Ich erinnere daran, dass der Sozialpolitische Ausschuss auf die Initiative von uns GRÜNEN im September 2010 dazu einen einstimmigen Beschluss gefasst hat und dass hier ein Vorschlag vorgelegt werden soll. Sie sehen also, das Friedhofs- und Bestattungsgesetz muss endlich an die Realitäten, wie sie heute sind, angepasst werden. Ich bin optimistisch, dass die Anhörung im Gesetzgebungsverfah

ren uns bestätigen wird. Ich habe die Hoffnung, dass die FDP sich wieder besinnt und offener damit umgeht. Denn wenn man sich die alten Anhörungsunterlagen anschaut und die Reden, die damals im Parlament zum Gesetzentwurf gefallen sind, dann kann man sehen, dass die FDP damals offener war, als es um den Sargzwang ging. – Ich danke Ihnen.

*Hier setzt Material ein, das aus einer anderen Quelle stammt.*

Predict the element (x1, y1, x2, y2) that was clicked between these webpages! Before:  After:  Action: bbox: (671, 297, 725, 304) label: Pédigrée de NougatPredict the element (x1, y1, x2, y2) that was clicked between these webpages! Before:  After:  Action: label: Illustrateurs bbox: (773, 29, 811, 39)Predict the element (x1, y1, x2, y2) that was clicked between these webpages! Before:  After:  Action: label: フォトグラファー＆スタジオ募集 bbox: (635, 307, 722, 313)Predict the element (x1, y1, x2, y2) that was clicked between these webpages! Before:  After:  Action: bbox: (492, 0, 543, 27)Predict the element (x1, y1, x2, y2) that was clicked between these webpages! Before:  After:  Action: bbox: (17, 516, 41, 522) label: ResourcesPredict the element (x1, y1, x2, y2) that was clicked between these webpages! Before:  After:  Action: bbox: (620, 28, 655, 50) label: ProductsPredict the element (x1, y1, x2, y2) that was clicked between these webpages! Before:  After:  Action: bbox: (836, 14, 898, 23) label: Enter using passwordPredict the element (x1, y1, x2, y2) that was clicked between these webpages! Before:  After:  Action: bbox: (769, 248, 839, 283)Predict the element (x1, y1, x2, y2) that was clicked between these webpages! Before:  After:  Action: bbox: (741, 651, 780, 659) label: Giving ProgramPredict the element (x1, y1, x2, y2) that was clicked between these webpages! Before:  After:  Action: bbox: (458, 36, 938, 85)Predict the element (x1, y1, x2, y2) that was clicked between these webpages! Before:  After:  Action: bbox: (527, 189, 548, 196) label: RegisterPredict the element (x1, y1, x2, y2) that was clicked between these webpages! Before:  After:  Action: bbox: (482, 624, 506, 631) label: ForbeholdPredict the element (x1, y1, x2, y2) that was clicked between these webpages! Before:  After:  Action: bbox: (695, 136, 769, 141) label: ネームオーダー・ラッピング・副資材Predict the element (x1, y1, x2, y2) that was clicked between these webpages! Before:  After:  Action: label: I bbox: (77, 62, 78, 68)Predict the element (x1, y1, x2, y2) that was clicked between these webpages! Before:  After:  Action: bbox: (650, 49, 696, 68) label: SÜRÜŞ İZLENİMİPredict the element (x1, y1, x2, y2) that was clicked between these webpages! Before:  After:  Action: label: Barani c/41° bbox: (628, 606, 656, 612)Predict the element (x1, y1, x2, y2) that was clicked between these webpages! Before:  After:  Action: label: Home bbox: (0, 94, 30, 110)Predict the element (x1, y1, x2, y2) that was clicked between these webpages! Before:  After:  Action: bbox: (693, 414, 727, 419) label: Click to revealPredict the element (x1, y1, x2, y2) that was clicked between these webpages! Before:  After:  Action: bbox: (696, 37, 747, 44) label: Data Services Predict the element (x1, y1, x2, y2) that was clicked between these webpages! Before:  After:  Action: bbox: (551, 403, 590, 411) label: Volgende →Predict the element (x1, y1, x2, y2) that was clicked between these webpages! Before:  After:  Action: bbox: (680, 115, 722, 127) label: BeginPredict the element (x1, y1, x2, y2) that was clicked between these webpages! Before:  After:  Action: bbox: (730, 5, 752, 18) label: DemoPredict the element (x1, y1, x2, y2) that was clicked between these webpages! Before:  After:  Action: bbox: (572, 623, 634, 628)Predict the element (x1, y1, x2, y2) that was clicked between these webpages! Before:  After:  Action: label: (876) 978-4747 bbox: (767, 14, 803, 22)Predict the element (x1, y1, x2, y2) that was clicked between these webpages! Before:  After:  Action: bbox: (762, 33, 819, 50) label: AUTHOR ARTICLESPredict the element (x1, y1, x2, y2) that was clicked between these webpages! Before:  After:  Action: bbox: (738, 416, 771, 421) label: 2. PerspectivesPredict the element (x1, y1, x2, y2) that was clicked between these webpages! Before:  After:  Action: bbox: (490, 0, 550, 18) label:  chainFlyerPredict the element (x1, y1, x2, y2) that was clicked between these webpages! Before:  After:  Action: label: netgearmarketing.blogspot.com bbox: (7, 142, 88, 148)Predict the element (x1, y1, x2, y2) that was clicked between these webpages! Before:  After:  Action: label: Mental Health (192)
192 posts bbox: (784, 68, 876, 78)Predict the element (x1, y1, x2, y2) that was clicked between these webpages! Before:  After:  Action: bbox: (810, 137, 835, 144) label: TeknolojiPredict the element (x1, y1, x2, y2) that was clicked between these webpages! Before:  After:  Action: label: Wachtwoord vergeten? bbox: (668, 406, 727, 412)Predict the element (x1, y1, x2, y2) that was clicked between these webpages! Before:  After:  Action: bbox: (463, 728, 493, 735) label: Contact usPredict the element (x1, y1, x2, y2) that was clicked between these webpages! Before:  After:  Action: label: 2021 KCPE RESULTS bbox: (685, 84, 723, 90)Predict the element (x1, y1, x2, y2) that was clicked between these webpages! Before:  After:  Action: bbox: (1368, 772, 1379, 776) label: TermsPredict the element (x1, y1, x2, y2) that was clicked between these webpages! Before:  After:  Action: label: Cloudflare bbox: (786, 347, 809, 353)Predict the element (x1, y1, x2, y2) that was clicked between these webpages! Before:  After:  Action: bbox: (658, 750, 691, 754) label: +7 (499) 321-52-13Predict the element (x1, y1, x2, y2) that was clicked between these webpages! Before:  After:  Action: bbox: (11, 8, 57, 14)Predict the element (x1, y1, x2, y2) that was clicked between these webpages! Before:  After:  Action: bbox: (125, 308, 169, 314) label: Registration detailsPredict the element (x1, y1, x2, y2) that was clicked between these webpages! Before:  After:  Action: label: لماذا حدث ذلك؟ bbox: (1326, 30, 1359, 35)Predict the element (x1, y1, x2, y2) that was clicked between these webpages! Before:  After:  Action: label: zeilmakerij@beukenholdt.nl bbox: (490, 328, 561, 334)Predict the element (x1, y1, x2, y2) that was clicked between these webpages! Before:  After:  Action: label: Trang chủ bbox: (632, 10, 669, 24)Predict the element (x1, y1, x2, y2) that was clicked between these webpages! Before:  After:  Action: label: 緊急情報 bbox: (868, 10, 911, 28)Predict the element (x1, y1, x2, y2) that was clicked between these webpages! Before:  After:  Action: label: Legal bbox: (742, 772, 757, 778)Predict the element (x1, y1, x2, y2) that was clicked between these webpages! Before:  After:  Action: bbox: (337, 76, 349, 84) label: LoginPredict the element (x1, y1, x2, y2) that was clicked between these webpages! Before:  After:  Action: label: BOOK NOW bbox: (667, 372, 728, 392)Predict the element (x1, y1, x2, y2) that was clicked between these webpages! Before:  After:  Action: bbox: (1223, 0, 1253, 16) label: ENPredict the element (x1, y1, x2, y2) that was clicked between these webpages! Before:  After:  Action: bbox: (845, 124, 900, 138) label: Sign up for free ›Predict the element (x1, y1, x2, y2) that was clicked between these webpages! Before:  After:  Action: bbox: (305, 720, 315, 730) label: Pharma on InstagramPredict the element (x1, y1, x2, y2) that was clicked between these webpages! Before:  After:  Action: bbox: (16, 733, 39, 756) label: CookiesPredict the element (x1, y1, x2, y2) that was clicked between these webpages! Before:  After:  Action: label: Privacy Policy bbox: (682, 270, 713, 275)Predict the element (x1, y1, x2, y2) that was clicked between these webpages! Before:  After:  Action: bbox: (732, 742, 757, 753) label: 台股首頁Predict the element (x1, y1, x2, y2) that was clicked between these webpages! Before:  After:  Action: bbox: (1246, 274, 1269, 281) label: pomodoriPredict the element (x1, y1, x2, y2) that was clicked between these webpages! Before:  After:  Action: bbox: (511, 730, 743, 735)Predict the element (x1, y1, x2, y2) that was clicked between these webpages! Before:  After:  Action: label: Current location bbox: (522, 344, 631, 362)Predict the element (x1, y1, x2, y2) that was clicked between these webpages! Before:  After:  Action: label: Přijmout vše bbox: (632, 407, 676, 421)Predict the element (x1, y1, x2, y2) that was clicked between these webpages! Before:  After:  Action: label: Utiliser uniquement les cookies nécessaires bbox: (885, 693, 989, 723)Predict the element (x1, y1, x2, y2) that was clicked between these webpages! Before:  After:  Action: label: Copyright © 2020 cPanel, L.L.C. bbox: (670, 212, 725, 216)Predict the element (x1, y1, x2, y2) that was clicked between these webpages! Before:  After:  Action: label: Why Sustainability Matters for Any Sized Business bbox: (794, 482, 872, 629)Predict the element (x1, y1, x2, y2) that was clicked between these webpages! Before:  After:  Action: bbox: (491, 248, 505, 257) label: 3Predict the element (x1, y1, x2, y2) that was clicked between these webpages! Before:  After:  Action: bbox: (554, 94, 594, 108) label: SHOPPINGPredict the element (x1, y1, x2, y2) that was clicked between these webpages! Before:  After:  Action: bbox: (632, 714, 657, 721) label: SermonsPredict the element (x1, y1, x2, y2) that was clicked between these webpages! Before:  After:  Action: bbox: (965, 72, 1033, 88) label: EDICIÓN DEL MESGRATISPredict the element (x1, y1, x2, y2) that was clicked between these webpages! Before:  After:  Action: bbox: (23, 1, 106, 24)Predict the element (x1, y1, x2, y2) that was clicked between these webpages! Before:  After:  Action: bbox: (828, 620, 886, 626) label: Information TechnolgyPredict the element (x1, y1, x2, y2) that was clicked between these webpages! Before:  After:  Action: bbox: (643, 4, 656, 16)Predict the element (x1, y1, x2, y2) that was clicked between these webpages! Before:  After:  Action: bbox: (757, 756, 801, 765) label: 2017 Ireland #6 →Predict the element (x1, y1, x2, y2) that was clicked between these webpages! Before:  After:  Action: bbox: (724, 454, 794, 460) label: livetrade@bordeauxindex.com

(Beifall bei dem BÜNDNIS 90/DIE GRÜNEN so- wie bei Abgeordneten der SPD und der LINKEN)

Danke, Frau Enslin. – Für die CDU-Fraktion hat sich Herr Kollege Heinz zu Wort gemeldet.

Herr Präsident, sehr geehrte Damen und Herren, liebe Kolleginnen und Kollegen! Einen Verstorbenen würdig zu bestatten, das heißt, ihm seine Würde als Mensch über den Tod hinaus zuzugestehen. Seit Menschengedenken ist die würdige Bestattung eine besondere Pflicht. Denken Sie nur daran, wie es die Ägypter gehalten haben. Auch in der griechischen Mythologie spielt dieses Thema eine große Rolle. Die breiter gebildeten Kollegen wie Dr. Müller und andere würden jetzt vielleicht Ausführungen zu Sophokles und Antigone machen. Das werde ich in Anbetracht der Redezeit unterlassen. Kümmern wir uns um die heutige Situation.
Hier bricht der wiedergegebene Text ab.